A man shot dead outside his Dublin home in the early hours of Sunday morning had no known involvement in crime and there was no information to suggest his life was in danger.

The man has been named as 49-year-old Michael Tormey, according to The Irish Times. The married father-of-two was found just after 5am on Sunday outside his home on Thomond Road, Ballyfermot, Dublin 10.


He had been out socialising on Saturday night with members of his family and others, and in the period after returning to his house he was shot dead. He was shot several times in an attack that appears to have taken place outside his house as his wife and children slept inside.

Detectives in Ballyfermot are still trying to determine a firm motive for the murder, and to piece together Mr Tormey’s final movements.

Mandatory vaccination debate

Introducing mandatory vaccines could be difficult to achieve because of rights afforded by the Constitution, a legal expert has said.

David Kenny, associate professor of law at Trinity College in Dublin, said the State would have to show a “very compelling and highly evidenced” common good rationale to remove people’s decision-making rights.


Minutes from a meeting of the National Public Health Emergency Team (Nphet) revealed the issue of mandatory vaccination is to be discussed by public health experts, it emerged on Monday.

However, such a move could face huge challenges as the Constitution protects bodily integrity and autonomy and medical decision-making.

'Exams cannot go ahead as planned,' says second-level students’ union

Calls are growing for a rethink of how school exams are to be held in Ireland this year, amid concerns about the disruption students have faced.

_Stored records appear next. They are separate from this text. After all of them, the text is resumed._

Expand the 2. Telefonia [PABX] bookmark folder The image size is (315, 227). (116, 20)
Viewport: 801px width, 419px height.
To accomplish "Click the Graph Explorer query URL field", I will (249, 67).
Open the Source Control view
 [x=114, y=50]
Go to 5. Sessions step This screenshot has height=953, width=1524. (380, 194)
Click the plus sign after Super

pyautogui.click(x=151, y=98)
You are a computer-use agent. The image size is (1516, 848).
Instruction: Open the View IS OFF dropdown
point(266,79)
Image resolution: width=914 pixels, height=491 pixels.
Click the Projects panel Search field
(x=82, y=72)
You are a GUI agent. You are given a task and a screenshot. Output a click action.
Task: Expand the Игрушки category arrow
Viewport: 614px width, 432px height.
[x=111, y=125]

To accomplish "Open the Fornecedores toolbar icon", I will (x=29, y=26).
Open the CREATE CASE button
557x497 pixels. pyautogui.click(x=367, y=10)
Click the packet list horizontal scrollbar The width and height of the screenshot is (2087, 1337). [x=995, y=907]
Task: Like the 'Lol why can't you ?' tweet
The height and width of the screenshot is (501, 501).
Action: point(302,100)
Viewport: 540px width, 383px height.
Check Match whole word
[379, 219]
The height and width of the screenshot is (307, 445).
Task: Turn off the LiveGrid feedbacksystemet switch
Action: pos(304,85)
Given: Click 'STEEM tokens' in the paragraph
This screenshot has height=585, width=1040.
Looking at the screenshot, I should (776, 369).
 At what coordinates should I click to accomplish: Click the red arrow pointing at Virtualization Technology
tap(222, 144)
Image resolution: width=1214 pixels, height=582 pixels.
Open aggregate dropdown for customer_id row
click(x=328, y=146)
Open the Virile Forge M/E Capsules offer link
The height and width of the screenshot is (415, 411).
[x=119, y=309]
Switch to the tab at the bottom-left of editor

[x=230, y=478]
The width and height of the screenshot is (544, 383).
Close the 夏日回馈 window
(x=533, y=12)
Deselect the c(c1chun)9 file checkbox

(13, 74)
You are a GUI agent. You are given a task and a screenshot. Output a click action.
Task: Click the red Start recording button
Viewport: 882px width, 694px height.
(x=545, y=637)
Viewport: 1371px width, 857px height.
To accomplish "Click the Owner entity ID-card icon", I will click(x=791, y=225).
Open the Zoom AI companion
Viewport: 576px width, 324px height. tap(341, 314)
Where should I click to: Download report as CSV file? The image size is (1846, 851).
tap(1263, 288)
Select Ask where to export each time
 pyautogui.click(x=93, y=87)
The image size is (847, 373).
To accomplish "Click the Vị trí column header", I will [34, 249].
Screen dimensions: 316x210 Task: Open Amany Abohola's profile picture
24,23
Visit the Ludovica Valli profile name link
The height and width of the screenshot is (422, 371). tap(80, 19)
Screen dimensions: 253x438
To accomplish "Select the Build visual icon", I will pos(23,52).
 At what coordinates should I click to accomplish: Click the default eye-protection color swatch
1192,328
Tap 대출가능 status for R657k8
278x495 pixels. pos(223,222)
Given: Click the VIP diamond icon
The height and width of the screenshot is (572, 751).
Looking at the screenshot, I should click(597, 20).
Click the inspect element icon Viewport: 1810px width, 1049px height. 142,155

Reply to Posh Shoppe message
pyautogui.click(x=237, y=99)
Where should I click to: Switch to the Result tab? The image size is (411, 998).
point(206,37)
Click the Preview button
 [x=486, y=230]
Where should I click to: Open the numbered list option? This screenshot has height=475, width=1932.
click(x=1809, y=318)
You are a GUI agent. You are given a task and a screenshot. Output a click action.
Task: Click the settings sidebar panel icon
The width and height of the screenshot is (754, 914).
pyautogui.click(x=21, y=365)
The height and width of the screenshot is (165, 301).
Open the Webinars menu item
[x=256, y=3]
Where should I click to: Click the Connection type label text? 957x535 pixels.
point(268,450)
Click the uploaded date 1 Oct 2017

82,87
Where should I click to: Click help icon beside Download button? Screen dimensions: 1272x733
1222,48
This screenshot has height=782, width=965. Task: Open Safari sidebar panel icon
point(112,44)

One second-level students’ union has insisted that exams "cannot go ahead as planned," however, a leading teachers’ union has expressed the view that “traditional” exams must take place in 2022.


Students have spoken out about the pressures and problems they have faced since schools returned in September. Since schools reopened after Christmas, there have also been warnings that some teaching may be forced temporarily online due to swathes of staff absences caused by Covid-19.

There have been renewed calls for a hybrid approach to exams in which students would have a choice between sitting exams and accredited grades.

Emer Neville, president of the Irish Second-Level Students’ Union, said that pupils would like to know as soon as possible what Junior Certificate and Leaving Certificate exams might look like at the end of term.

Garda Commissioner apologises to wrongly convicted man

Garda Commissioner Drew Harris has apologised to a man wrongly convicted of the manslaughter of a 19-year-old woman in Co Meath in 1971.

Gardaí confirmed that Mr Harris has sent a written apology to Martin Conmey, who was one of three men wrongly accused of killing Una Lynskey.

The teenager disappeared near Ratoath 50 years ago.

Mr Conmey served three years in prison in 1972 following his conviction for manslaughter, but that was quashed in 2010.